Il reste ainsi à affermir une « réseau-institutionnalité » souple dont la Cité de la langue française, l’OIF et la diplomatie française pourraient figurer parmi les principaux chaînons. Cette modalité polyphonique de l’influence n’est contradictoire ni avec l’action étatique ni avec le réalisme en relations internationales. Pour la France, elle relèverait plutôt de la puissance avisée (dite smart power) [8]. Pour la Francophonie dans son ensemble, elle est susceptible, par un volontarisme poursuivi sur le long terme, de prévenir ou d’atténuer les dissensions et les rapports de force en rappelant, sans naïveté excessive, que la cause de l’homme et la complémentarité sont à la base du projet senghorien.
Gérard Teulière
(*) Délégué à la Francophonie et à la diplomatie culturelle du mouvement Refondation Républicaine. Préside l’association « Visages de la Francophonie ».
[1] Rapport OIF : La langue française dans le monde, Gallimard/OIF , 2022, p. 73.
[2] Sommet de Montpellier en direction de la société civile africaine, 2021 ; Allocution d’Emmanuel Macron du 27/02/2023.
[3] B. Badie, L’impuissance de la puissance, Biblis, 2013, p.
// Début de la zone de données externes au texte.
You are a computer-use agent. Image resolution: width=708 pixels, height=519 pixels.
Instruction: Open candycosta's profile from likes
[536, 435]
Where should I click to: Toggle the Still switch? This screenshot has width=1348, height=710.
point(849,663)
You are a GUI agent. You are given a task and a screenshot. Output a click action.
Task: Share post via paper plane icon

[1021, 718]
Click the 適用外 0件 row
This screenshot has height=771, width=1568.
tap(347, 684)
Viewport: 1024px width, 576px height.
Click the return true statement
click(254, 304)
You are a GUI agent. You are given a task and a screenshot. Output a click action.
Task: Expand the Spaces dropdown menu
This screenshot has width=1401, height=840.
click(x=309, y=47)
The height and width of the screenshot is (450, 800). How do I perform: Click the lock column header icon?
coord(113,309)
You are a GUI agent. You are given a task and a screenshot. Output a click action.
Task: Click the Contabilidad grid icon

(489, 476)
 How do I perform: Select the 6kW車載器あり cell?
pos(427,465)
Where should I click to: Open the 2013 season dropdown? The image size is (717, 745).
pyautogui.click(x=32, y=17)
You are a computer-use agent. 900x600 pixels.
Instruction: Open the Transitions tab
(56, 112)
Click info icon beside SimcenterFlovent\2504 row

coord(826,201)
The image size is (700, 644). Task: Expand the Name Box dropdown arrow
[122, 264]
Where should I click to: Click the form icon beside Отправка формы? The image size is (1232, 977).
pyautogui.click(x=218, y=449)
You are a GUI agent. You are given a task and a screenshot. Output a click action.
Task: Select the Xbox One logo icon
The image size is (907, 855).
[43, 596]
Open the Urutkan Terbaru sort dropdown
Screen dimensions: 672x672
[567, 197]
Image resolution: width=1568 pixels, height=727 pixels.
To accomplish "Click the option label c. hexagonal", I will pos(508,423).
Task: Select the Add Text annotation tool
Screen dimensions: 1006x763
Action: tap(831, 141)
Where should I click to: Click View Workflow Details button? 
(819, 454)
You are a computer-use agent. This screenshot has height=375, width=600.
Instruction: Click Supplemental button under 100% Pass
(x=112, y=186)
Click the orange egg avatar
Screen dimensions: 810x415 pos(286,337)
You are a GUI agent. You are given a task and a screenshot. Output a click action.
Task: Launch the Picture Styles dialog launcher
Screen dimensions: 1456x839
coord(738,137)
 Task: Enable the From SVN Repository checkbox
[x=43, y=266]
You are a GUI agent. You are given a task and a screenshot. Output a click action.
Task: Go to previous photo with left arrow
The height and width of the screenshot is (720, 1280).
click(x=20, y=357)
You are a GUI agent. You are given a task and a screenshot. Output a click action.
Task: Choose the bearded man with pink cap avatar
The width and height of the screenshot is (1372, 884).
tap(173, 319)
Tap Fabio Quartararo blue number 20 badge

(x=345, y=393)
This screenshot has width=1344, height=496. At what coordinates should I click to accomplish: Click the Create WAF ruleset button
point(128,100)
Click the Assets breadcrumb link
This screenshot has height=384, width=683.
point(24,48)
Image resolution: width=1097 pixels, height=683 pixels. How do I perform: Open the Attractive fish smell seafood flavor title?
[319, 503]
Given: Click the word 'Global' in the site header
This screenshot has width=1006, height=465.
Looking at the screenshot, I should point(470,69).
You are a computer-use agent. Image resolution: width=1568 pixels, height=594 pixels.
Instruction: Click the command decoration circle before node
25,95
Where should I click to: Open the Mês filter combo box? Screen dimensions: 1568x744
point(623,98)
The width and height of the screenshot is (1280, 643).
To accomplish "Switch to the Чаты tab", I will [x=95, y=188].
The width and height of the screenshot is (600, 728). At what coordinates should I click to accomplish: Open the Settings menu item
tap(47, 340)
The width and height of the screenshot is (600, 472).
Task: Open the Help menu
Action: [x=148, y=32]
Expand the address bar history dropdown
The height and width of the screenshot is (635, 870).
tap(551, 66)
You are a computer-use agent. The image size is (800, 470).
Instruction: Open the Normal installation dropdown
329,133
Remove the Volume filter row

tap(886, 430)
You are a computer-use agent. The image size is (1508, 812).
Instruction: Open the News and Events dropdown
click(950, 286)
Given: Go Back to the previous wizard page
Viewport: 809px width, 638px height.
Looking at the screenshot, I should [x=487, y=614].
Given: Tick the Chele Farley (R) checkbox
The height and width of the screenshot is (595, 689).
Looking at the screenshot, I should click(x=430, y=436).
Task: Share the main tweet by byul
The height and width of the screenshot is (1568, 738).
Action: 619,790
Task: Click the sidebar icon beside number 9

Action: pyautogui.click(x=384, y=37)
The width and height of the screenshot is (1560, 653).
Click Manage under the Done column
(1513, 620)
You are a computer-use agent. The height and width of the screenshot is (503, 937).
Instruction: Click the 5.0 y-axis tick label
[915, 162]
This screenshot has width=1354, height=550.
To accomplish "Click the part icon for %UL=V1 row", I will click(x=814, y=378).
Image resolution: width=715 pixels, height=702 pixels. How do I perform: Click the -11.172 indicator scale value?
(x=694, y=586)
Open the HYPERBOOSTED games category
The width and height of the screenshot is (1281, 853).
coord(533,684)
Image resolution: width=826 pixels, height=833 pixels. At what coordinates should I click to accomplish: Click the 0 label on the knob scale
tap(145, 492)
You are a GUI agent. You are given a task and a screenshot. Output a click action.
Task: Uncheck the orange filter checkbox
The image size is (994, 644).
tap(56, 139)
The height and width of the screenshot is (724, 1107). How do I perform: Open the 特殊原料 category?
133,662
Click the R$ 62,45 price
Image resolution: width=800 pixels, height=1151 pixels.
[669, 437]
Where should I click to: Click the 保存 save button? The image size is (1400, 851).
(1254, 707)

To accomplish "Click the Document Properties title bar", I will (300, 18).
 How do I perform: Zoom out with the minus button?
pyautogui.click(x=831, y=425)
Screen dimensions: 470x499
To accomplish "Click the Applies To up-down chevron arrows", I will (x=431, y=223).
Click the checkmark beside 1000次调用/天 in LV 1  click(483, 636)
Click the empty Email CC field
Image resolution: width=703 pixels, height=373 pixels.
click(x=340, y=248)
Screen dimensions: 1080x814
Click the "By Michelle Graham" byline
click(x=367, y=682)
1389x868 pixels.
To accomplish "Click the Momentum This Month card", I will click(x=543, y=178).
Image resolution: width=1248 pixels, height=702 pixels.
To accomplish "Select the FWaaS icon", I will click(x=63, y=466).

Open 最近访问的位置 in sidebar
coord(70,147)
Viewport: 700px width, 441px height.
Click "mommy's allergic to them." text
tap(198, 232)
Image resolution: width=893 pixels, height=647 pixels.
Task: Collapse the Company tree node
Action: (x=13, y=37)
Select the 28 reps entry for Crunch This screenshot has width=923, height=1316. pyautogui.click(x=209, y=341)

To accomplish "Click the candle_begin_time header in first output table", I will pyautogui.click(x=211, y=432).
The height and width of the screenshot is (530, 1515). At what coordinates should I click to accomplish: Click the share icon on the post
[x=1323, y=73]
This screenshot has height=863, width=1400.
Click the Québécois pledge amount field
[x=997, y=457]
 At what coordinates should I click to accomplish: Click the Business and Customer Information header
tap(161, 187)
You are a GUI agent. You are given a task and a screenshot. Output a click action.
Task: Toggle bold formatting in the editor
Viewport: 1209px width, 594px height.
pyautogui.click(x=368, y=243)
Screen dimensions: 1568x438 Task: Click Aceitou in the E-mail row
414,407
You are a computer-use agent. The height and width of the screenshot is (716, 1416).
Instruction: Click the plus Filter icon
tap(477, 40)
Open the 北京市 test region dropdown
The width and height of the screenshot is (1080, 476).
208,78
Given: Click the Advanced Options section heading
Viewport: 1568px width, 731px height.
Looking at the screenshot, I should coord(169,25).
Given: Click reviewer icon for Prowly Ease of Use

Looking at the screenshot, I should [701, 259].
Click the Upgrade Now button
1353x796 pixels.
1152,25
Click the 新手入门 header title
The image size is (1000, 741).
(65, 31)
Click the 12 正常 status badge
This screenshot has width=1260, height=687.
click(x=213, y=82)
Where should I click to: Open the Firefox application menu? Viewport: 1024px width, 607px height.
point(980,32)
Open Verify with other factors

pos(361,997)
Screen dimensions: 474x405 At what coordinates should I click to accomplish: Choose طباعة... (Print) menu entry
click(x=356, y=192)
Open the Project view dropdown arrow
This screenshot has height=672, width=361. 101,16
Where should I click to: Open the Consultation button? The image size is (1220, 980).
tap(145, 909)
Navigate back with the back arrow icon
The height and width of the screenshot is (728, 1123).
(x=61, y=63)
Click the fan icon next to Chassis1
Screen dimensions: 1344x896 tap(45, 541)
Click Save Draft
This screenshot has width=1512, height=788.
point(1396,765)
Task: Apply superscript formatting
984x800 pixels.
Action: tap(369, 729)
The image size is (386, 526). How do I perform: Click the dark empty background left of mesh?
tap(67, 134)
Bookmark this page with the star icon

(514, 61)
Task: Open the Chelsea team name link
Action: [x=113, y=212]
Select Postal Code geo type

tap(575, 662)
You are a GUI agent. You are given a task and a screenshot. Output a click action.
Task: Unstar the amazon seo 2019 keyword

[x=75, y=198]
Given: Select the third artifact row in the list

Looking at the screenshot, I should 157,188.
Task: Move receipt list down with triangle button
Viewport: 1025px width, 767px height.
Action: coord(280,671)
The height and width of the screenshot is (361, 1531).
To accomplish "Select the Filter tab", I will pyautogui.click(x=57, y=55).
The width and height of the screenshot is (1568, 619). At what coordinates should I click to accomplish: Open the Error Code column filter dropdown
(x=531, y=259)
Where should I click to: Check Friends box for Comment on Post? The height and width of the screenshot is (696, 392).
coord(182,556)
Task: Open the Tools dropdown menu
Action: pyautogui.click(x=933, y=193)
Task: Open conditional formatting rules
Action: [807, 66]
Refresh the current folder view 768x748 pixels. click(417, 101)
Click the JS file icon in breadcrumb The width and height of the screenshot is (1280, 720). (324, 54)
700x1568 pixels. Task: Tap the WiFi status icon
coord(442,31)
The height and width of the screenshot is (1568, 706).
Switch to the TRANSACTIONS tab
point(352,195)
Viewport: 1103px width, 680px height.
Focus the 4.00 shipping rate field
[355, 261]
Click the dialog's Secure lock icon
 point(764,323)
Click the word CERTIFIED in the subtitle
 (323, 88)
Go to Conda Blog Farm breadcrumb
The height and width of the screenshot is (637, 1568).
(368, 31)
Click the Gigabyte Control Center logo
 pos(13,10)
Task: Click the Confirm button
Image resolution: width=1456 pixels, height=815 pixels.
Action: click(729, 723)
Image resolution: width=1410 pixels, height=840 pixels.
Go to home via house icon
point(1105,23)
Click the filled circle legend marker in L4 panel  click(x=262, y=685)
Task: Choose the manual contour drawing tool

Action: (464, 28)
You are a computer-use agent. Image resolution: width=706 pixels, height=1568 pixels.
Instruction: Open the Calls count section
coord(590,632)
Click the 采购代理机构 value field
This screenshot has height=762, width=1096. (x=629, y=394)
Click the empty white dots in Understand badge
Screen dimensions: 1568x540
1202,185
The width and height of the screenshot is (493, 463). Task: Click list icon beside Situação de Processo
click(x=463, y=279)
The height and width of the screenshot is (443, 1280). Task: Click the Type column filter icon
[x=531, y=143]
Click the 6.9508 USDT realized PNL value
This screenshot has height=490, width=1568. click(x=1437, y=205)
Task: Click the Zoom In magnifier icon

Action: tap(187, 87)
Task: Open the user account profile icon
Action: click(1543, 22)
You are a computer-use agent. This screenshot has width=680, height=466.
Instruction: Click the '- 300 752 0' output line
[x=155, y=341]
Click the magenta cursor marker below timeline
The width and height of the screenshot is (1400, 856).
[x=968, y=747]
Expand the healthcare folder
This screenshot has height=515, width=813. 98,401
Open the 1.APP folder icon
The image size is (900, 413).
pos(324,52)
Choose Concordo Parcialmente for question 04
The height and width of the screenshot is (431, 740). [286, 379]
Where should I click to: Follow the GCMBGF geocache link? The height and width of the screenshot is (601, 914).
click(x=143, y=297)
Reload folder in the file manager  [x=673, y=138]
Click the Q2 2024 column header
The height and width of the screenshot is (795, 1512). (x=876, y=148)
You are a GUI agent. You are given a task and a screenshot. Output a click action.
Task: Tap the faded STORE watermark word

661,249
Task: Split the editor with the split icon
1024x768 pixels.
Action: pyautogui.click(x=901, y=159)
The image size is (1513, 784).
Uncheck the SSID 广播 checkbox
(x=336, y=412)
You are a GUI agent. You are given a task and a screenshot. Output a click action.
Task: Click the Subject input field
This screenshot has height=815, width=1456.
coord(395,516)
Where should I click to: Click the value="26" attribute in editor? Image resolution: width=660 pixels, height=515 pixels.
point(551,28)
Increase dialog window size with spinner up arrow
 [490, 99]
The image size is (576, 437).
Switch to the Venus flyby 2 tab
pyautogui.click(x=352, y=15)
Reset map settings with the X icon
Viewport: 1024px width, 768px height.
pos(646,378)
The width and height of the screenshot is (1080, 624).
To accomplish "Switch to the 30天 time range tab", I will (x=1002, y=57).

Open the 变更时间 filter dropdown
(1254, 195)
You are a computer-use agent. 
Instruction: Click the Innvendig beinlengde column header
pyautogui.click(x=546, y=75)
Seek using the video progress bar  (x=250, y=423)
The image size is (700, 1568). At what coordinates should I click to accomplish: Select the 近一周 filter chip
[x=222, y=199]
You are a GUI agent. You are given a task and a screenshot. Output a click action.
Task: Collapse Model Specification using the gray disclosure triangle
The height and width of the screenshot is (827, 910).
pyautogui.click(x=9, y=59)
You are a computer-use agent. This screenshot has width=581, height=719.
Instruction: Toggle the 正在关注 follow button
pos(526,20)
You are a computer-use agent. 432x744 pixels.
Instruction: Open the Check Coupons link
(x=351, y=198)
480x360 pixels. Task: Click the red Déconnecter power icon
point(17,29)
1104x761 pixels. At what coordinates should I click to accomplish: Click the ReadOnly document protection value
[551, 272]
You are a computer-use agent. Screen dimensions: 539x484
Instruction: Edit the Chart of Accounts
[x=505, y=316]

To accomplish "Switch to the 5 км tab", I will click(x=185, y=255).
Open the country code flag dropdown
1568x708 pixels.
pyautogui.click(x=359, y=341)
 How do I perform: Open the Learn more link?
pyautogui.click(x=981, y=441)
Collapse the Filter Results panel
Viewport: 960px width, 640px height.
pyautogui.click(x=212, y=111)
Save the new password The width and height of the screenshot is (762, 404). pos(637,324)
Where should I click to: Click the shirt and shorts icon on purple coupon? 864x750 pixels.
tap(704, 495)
III.; J. Bonnafont, Diplomate, pour quoi faire ? Odile Jacob, 2022, p. 222 ; T. de Montbrial et T. Gomart, Quelle politique étrangère pour la France ?, Odile Jacob, 2017, p.286 ;
[4] Cit. in P. Bulher, La puissance au XXIe siècle, Biblis, 2019, p. 352
[5] J. Nye. Soft Power, Public Affairs, N.Y., 2004, pp.33 sq.
[6] Ainsi la Congressional Black Caucus Foundation. — Rappelons que le ruan shili (puissance douce) a été adopté comme principe gouvernemental lors du congrès de 2007 du Parti communiste chinois.
[7] M. Guillou, Francophonie-puissance, Ellipses, 2005 ; G. Teulière, « Humanisme intégral et ‘géopoétique’ de la puissance », in Quel avenir pour la langue française ? Fondation Res Publica, 2023.
[8] Concept développé par S. Nossel, puis par J. Nye et R. Armitage en 2007. — F. Argounès (Théories de la puissance, Biblis, 2018, p. 45), insiste également sur la porosité entre le « soft » et le « hard power ».